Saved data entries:
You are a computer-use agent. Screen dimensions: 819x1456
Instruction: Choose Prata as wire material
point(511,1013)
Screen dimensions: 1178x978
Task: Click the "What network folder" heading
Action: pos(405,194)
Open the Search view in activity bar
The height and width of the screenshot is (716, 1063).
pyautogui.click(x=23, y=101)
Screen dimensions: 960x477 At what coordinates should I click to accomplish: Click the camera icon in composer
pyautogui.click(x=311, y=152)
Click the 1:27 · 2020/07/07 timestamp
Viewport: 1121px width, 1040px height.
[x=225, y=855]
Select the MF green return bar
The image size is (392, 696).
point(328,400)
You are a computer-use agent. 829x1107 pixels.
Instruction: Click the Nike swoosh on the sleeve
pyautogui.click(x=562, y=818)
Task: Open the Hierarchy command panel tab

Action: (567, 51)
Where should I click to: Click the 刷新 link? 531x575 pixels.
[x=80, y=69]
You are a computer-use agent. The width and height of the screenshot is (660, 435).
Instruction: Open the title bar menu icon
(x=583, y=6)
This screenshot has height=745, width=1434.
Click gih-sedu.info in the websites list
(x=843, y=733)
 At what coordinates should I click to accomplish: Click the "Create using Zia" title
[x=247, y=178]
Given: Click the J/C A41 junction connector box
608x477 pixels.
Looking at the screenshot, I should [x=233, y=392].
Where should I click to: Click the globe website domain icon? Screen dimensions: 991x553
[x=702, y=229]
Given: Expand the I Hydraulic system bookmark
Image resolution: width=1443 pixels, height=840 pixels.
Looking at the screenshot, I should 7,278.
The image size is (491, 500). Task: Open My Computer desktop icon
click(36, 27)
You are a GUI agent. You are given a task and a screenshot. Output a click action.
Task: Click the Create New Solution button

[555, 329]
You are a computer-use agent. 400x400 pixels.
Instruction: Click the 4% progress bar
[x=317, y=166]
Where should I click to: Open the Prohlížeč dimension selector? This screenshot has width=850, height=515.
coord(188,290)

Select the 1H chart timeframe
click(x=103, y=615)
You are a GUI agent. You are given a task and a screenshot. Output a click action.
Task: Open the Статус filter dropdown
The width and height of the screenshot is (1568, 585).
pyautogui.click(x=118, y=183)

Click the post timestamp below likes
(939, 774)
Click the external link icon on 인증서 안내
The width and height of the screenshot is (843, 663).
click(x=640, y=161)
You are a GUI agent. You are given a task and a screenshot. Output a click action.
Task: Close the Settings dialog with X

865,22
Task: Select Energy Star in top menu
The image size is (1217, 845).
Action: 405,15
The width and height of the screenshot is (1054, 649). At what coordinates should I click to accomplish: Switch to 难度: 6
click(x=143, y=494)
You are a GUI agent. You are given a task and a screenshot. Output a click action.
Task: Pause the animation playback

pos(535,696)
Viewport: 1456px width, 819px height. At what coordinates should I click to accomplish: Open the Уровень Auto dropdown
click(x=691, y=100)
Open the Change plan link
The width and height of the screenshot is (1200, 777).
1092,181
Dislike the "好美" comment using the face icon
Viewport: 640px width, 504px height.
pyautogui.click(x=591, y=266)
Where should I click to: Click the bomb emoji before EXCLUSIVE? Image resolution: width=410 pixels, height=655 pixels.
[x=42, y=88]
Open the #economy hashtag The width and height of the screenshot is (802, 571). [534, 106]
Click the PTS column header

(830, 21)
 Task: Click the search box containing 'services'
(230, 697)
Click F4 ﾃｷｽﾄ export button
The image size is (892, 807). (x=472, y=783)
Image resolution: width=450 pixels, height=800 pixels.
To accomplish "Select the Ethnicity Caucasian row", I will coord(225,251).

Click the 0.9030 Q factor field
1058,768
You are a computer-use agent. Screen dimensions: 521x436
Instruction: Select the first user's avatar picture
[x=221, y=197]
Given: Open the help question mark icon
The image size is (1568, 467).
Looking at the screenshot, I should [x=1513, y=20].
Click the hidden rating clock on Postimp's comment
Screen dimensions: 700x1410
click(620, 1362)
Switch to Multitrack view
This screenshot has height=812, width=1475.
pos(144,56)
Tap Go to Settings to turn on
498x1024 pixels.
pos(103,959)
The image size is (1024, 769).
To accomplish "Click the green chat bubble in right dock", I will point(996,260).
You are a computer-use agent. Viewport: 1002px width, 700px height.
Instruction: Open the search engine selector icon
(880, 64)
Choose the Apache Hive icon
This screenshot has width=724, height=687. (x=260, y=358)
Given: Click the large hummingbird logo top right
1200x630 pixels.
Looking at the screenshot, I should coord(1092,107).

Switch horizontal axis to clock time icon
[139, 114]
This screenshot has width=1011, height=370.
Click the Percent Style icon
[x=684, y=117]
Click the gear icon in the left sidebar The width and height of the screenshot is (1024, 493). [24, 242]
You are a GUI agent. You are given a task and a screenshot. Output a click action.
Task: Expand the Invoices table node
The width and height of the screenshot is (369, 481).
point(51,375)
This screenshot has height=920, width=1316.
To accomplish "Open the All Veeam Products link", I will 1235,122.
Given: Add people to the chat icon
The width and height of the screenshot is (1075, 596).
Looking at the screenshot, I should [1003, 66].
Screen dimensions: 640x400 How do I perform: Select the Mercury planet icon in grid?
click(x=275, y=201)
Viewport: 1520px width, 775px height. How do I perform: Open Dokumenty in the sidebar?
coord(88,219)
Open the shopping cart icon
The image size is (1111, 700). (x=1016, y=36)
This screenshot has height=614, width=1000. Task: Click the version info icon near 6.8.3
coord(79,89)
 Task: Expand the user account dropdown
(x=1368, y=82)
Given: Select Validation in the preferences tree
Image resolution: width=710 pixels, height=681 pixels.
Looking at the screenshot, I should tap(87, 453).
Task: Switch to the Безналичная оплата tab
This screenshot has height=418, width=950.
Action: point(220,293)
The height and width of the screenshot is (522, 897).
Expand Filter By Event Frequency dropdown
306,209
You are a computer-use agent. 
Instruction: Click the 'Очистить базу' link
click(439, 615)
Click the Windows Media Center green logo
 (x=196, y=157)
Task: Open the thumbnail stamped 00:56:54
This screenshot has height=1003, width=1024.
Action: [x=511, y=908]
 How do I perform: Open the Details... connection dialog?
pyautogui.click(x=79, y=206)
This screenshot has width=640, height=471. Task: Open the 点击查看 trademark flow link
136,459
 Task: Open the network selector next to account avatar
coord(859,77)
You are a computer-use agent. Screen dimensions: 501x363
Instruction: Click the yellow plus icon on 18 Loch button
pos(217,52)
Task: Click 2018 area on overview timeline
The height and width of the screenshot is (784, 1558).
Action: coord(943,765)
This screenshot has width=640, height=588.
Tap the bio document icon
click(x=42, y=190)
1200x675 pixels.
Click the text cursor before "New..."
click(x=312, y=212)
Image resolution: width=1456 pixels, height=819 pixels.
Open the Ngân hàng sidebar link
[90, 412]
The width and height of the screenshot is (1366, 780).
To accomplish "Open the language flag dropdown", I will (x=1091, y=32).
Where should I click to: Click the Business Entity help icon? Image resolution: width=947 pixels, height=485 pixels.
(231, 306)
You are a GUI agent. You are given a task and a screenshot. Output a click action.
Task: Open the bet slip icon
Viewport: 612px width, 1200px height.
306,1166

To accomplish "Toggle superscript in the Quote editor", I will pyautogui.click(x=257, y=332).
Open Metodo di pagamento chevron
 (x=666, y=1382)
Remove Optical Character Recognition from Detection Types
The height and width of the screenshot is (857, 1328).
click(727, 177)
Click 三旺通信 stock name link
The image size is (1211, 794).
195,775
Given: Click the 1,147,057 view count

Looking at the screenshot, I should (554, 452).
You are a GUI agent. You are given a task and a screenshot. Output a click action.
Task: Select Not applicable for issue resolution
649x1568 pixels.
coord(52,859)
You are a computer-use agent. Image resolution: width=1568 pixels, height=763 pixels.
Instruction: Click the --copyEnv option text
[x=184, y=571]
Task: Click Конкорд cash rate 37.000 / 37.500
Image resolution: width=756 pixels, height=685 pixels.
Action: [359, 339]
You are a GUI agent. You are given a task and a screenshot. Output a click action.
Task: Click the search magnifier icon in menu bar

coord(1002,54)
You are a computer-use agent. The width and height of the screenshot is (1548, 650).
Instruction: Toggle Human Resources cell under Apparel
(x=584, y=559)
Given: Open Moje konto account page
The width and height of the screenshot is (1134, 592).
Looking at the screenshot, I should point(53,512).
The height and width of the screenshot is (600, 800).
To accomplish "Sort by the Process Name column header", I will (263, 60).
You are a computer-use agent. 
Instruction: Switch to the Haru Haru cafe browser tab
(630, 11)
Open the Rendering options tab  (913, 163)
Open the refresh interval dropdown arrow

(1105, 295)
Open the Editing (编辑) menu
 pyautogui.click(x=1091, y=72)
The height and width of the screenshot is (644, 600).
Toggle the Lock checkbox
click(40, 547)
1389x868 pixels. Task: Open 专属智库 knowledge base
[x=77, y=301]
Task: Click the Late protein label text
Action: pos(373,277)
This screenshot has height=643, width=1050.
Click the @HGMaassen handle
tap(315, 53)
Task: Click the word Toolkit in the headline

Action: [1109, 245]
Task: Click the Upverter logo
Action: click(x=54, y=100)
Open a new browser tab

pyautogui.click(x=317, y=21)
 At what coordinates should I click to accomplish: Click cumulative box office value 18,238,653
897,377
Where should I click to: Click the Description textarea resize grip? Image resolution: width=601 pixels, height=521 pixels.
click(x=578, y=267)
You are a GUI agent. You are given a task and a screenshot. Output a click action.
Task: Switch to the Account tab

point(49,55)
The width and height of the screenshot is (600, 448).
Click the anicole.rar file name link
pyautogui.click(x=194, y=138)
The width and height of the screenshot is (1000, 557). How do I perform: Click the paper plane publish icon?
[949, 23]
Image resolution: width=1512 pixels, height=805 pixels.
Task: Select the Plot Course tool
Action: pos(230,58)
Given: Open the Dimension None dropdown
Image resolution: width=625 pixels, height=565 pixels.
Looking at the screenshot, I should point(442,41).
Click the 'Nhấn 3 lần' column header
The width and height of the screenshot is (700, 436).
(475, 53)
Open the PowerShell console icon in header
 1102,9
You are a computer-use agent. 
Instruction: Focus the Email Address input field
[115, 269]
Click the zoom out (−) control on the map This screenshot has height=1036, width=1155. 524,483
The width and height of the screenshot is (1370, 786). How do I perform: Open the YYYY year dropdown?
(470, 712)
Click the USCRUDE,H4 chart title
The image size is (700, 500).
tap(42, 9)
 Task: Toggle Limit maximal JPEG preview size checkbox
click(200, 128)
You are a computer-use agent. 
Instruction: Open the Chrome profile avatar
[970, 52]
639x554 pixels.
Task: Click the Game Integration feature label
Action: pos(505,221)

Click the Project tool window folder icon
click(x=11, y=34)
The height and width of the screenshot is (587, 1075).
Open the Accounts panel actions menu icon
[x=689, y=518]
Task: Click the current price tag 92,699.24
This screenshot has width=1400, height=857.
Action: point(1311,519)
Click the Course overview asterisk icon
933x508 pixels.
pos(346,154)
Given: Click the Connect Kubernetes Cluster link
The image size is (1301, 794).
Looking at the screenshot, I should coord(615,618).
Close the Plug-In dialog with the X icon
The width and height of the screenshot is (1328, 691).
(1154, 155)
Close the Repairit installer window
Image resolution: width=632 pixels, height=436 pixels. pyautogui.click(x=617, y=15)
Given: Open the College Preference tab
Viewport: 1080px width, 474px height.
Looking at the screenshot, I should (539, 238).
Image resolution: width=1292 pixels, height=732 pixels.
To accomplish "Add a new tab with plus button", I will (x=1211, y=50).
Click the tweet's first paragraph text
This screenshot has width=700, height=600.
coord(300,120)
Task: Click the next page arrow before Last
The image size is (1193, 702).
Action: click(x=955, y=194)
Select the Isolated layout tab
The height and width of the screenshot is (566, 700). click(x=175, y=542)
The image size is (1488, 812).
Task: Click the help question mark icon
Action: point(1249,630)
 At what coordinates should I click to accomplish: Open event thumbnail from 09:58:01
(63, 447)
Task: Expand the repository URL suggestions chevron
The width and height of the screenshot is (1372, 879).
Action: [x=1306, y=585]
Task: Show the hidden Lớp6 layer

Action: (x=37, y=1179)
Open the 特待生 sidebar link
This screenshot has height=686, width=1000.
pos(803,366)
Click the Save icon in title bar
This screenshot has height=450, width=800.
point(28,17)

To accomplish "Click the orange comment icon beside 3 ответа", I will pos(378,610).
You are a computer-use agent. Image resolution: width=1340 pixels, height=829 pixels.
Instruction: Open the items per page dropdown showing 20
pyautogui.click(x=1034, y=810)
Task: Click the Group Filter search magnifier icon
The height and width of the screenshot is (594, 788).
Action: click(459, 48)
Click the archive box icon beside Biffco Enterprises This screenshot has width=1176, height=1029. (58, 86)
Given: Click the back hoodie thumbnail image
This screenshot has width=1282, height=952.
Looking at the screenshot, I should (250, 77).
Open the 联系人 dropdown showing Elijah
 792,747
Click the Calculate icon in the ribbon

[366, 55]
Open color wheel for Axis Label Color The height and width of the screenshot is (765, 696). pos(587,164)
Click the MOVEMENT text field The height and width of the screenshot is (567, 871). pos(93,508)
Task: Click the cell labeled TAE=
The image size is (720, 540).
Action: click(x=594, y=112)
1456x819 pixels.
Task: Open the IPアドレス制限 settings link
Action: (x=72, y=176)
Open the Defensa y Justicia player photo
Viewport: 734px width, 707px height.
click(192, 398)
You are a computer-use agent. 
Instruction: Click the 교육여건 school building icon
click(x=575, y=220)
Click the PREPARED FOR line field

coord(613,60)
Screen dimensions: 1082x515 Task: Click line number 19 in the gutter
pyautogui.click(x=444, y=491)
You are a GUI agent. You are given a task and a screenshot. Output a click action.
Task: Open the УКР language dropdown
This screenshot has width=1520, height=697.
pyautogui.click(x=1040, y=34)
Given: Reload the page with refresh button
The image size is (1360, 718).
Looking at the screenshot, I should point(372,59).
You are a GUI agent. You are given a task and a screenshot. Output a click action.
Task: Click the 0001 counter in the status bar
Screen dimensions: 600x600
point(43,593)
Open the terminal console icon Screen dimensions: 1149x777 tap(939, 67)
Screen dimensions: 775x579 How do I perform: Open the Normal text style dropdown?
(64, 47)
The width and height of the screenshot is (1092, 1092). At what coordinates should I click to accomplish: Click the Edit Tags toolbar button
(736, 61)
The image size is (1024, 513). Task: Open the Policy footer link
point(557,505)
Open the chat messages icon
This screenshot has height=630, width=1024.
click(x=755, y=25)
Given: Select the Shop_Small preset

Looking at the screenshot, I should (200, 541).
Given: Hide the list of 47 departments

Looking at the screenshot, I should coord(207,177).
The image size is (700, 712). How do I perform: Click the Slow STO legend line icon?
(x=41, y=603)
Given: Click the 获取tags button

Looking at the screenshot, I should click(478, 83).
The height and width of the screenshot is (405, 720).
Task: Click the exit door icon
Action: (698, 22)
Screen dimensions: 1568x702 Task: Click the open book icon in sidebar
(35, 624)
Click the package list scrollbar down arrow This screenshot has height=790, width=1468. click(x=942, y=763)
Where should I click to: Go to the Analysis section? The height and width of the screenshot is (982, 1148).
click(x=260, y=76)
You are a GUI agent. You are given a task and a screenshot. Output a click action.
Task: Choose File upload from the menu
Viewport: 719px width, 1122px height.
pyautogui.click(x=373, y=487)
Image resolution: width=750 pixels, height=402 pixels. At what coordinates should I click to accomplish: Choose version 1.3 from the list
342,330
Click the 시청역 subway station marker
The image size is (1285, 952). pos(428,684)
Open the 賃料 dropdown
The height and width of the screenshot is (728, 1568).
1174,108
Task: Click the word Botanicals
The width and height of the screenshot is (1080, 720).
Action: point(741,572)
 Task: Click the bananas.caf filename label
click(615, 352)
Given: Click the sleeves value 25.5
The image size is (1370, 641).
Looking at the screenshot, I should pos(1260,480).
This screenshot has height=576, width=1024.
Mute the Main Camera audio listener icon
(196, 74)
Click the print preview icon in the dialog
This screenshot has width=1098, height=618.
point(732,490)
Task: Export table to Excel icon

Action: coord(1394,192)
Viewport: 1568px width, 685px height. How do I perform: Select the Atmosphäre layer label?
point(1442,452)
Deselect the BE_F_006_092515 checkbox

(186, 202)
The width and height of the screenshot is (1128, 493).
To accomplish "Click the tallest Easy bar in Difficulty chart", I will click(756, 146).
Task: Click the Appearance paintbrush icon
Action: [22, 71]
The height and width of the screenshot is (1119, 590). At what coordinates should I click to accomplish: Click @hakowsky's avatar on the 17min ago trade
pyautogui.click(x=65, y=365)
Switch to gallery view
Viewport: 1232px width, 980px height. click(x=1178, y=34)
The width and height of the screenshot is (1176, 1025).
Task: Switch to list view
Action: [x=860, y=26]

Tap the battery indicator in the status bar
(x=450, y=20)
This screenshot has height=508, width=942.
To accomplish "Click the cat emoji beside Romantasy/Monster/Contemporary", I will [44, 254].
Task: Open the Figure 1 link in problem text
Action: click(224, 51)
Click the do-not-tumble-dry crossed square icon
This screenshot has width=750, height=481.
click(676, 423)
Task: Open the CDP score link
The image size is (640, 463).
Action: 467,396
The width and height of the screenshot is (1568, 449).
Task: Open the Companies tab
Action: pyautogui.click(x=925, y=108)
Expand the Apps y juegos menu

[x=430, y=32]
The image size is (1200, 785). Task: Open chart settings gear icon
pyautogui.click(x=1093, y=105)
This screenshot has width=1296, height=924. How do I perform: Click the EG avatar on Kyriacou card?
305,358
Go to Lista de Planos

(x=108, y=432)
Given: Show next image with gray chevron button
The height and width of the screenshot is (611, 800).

Work required:
Reply with an exact copy of the lines running from the one containing "Given: Show next" through the end of the entries above, both ends included.

Response below:
Given: Show next image with gray chevron button
The height and width of the screenshot is (611, 800).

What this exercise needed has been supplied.